The area between Port Elizabeth and Cape Town is known as the Garden Route. It is one of the most popular tourist routes in South Africa. About 160km west of Port Elizabeth you enter the Tsitsikamma. The Tsitsikamma is the area wedged between the ocean and the Tsitsikamma Mountains and consist of indigenous forests, magnificent coastline, river gorges, streams and some of the most awesome scenery on the whole Garden Route.

The indigenous forest consist of trees like the Yellowwood, stinkwood, ironwood, milkwood and much more. These trees are all protected by South African law as they are all hardwood species that were nearly cut out in the late 1800’s for the building of boats, houses and the railway line north. Today you get very sought after furniture made from these woods harvested from the forest in a sustainable way. Some of the Outeniqua Yellowwoods (SA’s national tree) in the Tsitsikamma Forest are about 800 years old.

The water in all the streams in the Tsitsikamma has a brown tea of whisky like colour to them. It is not because of pollution but because of tannin picked up as the streams flow through the fynbos and forests. If you want to look at it this way. The forest acts like a giant teabag. The water is still clean and drinkable.

One of the ways that the forest recycle itself is with the bracket fungus. Branches breaking off starts to rot and the bracket fungus starts to grow on it. The fungus pushes roots into the rotting branches that breaks it up even more. In this way all the nutrients of the rotting branches go back into the soil which is very important seeing the the whole forest grows on a layer of humic soil only about 1.5 – 2 metres deep.
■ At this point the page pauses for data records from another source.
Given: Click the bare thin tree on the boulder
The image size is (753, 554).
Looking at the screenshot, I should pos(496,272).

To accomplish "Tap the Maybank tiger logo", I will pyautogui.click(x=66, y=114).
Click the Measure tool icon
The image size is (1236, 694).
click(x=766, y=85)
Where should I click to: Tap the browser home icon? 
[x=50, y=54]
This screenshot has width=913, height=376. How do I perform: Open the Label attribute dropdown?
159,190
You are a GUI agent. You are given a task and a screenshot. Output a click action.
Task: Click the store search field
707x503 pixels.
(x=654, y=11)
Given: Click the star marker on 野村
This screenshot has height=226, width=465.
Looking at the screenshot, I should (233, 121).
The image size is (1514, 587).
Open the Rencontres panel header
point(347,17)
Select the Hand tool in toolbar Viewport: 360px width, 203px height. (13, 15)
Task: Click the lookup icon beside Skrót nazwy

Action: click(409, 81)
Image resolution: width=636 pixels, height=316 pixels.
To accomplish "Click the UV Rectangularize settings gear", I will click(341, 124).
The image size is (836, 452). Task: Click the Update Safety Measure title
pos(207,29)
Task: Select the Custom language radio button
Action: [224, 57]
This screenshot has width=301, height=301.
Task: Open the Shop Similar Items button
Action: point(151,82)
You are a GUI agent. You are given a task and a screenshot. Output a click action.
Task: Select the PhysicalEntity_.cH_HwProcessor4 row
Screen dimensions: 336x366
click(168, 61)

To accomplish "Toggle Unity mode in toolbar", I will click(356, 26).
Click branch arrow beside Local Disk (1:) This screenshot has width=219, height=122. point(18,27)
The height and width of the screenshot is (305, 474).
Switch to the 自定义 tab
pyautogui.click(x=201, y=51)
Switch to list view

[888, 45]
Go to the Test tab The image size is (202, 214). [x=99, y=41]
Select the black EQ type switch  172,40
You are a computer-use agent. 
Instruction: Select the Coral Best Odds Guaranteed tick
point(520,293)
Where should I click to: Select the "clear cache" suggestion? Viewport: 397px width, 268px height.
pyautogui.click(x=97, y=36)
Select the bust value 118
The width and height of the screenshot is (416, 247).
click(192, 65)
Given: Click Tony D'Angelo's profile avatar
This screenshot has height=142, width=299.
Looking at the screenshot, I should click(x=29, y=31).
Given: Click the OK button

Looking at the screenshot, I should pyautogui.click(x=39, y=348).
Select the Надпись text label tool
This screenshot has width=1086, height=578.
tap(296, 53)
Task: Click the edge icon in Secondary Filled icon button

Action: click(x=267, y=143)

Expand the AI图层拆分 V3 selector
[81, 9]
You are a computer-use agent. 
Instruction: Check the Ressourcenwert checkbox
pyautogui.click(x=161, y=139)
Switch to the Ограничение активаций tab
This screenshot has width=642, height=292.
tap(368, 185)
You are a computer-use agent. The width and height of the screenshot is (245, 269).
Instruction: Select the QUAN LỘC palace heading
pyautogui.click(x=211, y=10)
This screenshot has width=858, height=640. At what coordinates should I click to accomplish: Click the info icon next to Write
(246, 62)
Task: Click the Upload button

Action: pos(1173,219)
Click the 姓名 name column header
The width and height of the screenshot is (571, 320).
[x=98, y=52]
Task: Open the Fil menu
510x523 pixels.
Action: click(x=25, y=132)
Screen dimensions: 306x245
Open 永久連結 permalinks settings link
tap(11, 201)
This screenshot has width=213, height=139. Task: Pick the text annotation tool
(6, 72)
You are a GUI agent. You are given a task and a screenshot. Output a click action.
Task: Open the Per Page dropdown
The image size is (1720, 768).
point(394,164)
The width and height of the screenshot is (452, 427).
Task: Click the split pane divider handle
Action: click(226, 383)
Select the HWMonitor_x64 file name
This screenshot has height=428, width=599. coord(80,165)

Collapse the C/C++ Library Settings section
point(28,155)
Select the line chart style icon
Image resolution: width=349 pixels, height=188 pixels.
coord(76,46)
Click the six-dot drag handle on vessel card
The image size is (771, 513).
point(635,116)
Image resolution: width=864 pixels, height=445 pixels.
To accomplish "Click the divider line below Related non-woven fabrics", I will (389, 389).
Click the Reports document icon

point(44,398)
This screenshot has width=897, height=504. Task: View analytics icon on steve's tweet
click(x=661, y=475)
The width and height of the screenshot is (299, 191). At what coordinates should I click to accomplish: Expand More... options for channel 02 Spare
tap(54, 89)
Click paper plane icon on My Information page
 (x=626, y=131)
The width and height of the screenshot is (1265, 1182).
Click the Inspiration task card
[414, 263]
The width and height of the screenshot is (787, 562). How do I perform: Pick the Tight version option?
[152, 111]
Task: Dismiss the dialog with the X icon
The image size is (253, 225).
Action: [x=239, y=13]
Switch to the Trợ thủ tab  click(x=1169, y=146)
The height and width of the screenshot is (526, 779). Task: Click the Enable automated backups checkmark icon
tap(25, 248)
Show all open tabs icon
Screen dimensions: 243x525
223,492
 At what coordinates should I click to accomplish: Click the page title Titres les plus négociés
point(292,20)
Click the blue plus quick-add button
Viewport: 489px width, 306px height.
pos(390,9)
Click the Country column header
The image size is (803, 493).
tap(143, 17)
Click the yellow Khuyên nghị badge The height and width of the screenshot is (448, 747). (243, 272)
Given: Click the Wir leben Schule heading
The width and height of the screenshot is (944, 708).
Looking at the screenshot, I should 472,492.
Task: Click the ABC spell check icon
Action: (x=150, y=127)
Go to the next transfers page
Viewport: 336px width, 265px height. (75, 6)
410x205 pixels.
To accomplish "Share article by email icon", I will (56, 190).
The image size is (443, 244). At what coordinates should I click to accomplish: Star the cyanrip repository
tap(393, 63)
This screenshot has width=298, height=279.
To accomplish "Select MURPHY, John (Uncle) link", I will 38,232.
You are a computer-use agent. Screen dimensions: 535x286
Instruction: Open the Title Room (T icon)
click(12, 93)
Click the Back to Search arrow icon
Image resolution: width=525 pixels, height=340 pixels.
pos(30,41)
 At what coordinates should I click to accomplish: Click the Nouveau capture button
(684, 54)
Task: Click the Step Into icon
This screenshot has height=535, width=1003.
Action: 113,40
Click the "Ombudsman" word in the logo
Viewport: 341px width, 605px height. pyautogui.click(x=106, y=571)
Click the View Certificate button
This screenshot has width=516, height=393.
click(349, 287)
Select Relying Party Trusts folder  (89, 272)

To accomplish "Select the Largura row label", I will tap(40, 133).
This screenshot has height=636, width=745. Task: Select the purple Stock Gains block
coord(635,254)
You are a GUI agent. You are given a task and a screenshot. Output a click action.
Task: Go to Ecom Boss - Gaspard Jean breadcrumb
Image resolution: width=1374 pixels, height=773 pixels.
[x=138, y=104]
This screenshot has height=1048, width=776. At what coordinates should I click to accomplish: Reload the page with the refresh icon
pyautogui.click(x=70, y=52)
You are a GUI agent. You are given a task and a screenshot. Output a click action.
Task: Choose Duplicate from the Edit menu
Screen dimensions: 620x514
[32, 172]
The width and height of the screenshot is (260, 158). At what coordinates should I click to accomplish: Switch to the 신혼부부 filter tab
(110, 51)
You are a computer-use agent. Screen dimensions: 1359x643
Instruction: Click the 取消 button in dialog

Below that is Table Mountain sandstone.

This Post Has 5 Comments

  1. Ann

    Oh wow !! fantastic shots of such an interesting place, just beautiful, and the little stream and ferns shot is gorgeous, and it looks so sunny and beautiful on the other shots…..just off to grab my hot water bottle, for another evening of below zero temperatures 🙁

  2. Jo

    That almost looks similar to the forest in British Columbia. The fern is similar and so is the fungus. In BC we call the fallen trees “nurse logs”, and they provide moisture and nutrients for other vegetation. Eventually the nurse log fades into the forest floor, leaving little evidence that it ever existed. And so the cycle goes. Life out of death.I love the air flowers in your last post, too. I have never heard of such a thing. They’re beautiful.

  3. Janet

    I have visited the forest and it has to be one of my favourite places in SA. I love the way you describe the area, and your photographs are wonderful.

  4. Faye Pekas

    Love the little stream. The color and the foam makes it look like a stream of beer 🙂

  5. david mcmahon

    Beautiful shots. I’d never heard of air flowers either.